If a provider is required to issue an ABN but fails to do so before providing the service, Medicare may hold the provider, rather than the patient, financially liable for the costs. While an ABN is not strictly required for services that Medicare never covers, providers are still encouraged to give a voluntary notice as a courtesy to the patient.4CMS.gov. Advance Beneficiary Notice of Non-coverage Tutorial – Section: Requirements

Distinguishing Non-Covered from Denied Services

It is helpful to understand the difference between a service that is non-covered and one that has been denied. A non-covered service is typically an exclusion built into the insurance policy itself, meaning the plan was never intended to pay for it.

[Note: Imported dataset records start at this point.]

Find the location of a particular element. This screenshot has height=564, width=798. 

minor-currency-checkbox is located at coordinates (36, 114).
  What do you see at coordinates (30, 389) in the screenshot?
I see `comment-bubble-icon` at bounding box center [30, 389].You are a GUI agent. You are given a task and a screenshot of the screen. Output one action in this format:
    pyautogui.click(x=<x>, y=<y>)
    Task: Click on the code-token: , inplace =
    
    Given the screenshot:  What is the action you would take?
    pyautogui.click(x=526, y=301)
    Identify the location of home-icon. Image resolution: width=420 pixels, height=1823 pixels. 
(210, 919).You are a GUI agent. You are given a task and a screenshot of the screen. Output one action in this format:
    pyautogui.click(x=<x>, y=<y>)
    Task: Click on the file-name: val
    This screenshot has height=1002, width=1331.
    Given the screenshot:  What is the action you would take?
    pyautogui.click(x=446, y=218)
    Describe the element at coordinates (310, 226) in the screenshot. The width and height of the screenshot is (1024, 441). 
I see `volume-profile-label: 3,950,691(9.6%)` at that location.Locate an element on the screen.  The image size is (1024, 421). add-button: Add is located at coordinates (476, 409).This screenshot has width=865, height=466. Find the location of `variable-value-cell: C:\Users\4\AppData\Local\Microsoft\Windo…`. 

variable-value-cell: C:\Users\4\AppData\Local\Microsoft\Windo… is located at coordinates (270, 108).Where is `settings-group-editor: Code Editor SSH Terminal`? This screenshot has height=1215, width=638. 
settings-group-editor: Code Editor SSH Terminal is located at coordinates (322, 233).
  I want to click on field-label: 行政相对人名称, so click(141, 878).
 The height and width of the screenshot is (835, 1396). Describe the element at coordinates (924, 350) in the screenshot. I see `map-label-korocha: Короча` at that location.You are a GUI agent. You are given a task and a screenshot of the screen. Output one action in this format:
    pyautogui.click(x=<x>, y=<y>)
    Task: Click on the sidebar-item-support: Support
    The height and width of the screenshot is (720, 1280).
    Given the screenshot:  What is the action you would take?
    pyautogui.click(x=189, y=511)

In contrast, a denied service often refers to a claim that was rejected during the billing process for specific reasons, such as a simple administrative error.

Claims are frequently denied due to missing medical documentation, the lack of a required prior authorization, or a coding mistake on the bill. Unlike a service that is permanently excluded by a policy, a denied claim can often be resolved through an appeal. If the provider provides the missing information or corrects the error, the insurance company may reconsider and pay the claim.

Patient Recourse for Non-Covered Service Bills

If you receive a bill for a non-covered service that you believe is incorrect, the first step is to contact the provider’s billing office. Request a detailed, itemized statement and ask for an explanation of why the service was categorized as non-covered. You should also check your records for any waivers or consent forms, such as an ABN, that you may have signed before the procedure.

You should also call your insurance company to confirm the status of the service under your specific plan. If the bill was the result of a mistake, you can formally dispute the charge with the healthcare provider. If the issue is not resolved, you may have the option to file an appeal through your insurance company’s formal process. For plans regulated by the state, you can often contact your state’s department of insurance or a consumer protection agency for further guidance.